Tuesday, 28 April 2020

Various methods of Partition Pruning and DML restrictions

Partition Pruning is an optimization technique that the optimizer applies to eliminate certain partitions during query execution. In this article we will discuss about various methods of Partition Pruning and certain pruning restrictions that apply to Insert As Select ( IAS) statements.

Let's get started with a test case. We create two tables T1 and T2. T1 is non partitioned.
T2 is a partitioned table. Partitioned by HASH on the partition_id column.

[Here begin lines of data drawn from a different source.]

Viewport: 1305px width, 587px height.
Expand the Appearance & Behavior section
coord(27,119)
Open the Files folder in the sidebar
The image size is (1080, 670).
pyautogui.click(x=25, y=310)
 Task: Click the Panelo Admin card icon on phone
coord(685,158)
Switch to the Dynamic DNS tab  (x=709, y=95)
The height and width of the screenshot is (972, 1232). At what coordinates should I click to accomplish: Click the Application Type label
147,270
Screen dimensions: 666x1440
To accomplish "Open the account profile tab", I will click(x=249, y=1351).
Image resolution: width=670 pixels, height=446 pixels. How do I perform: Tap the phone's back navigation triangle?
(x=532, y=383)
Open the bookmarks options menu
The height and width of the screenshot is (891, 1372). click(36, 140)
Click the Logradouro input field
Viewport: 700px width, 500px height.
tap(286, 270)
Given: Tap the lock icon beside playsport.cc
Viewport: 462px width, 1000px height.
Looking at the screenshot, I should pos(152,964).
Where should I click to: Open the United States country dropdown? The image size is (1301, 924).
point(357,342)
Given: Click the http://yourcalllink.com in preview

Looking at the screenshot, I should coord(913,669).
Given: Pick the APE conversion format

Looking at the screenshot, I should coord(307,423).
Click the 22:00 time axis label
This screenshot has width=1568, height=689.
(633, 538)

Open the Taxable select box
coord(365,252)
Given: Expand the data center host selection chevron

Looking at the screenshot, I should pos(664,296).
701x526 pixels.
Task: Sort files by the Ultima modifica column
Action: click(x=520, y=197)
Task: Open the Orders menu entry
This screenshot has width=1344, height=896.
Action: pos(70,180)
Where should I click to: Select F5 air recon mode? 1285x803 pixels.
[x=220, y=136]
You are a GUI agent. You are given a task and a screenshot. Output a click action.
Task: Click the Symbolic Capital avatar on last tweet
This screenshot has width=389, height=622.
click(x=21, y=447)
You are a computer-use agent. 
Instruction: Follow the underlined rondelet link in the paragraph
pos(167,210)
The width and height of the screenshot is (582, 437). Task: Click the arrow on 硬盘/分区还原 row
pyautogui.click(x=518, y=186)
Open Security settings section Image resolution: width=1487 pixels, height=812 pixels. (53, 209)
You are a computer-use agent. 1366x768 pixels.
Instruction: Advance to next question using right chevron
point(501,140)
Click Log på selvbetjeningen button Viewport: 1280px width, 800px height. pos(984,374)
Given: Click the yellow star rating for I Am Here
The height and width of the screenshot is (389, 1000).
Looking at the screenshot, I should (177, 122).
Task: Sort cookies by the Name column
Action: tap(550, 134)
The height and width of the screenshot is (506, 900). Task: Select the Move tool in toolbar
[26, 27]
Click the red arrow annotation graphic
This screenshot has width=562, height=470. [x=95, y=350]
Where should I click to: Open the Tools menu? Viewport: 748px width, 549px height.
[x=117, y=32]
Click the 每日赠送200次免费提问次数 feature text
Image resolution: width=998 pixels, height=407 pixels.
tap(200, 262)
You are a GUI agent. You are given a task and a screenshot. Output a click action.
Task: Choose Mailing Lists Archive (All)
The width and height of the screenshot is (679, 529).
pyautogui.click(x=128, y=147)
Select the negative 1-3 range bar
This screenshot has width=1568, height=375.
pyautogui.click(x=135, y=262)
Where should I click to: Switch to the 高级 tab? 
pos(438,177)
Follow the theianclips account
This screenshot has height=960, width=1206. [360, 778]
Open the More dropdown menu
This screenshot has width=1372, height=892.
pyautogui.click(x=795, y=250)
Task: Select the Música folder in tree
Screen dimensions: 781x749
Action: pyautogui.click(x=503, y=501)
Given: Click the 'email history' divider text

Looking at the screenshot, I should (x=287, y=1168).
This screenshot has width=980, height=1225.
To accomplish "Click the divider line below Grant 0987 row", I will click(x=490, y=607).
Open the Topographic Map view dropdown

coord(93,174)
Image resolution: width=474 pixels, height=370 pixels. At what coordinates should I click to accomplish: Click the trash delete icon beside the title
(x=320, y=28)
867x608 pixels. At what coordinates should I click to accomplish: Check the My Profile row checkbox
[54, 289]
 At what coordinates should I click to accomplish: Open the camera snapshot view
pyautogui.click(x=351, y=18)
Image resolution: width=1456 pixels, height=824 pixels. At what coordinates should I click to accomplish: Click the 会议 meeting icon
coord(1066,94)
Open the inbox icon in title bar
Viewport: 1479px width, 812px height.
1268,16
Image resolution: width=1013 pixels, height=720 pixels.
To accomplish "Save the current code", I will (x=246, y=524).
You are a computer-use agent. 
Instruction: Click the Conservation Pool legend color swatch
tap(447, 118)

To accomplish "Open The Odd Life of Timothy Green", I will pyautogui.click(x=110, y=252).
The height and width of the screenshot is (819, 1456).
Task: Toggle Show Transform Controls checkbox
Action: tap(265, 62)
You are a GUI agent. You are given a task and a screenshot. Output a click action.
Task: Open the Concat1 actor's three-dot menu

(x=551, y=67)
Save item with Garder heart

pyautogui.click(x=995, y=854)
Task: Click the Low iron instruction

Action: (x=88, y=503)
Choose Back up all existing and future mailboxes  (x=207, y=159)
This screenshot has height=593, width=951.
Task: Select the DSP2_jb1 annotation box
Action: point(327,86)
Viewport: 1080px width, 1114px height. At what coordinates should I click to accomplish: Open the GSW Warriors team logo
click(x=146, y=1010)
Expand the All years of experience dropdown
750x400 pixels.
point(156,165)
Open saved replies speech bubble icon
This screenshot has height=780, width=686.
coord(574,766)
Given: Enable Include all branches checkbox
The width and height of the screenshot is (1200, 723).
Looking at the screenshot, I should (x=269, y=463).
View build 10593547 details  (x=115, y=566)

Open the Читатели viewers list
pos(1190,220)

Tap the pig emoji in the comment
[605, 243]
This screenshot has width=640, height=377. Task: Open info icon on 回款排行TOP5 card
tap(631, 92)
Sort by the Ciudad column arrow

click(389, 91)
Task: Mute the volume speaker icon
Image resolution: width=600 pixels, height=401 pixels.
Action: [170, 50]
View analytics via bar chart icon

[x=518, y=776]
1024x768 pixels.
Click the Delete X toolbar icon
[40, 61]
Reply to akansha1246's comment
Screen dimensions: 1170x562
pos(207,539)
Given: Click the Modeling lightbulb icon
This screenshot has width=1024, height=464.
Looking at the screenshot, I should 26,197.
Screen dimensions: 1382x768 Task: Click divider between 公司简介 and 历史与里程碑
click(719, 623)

CREATE TABLE T1 ( event_name VARCHAR2(254) , partition_id NUMBER);

CREATE TABLE T2
(
    partition_id      NUMBER,
    partition_name    VARCHAR2 (254)
)
PARTITION BY HASH (partition_id)(PARTITION p1,
 PARTITION p2,
 PARTITION p3,
 PARTITION p4);

Now we run a SELECT statement with different hints and examine the execution plans and look at the different types of partition pruning Oracle uses.

BLOOM PRUNING


EXPLAIN PLAN FOR
SELECT /*+ USE_HASH(T2) */ * FROM T1,T2 where 
T1.event_name like 'str%'
and T1.partition_id=T2.partition_id

Plan hash value: 2384829105

--------------------------------------------------------------------------------------------------------
| Id  | Operation                    | Name    | Rows  | Bytes | Cost (%CPU)| Time     | Pstart| Pstop |
--------------------------------------------------------------------------------------------------------
|   0 | SELECT STATEMENT             |         |  5000 |   976K| 11158   (1)| 00:03:33 |       |       |
|*  1 |  HASH JOIN                   |         |  5000 |   976K| 11158   (1)| 00:03:33 |       |       |
|   2 |   JOIN FILTER CREATE         | :BF0001 |     1 |   100 |     4   (0)| 00:00:01 |       |       |
|   3 |    PART JOIN FILTER CREATE   | :BF0000 |     1 |   100 |     4   (0)| 00:00:01 |       |       |
|*  4 |     TABLE ACCESS STORAGE FULL| T1      |     1 |   100 |     4   (0)| 00:00:01 |       |       |
|   5 |   JOIN FILTER USE            | :BF0001 |   100K|  9765K| 11154   (1)| 00:03:32 |       |       |
|   6 |    PARTITION HASH JOIN-FILTER|         |   100K|  9765K| 11154   (1)| 00:03:32 |:BF0000|:BF0000|
|*  7 |     TABLE ACCESS STORAGE FULL| T2      |   100K|  9765K| 11154   (1)| 00:03:32 |:BF0000|:BF0000|
--------------------------------------------------------------------------------------------------------

Predicate Information (identified by operation id):
---------------------------------------------------

   1 - access("T1"."PARTITION_ID"="T2"."PARTITION_ID")
   4 - storage("T1"."EVENT_NAME" LIKE 'str%')
       filter("T1"."EVENT_NAME" LIKE 'str%')
   7 - storage(SYS_OP_BLOOM_FILTER(:BF0001,"T2"."PARTITION_ID"))
       filter(SYS_OP_BLOOM_FILTER(:BF0001,"T2"."PARTITION_ID"))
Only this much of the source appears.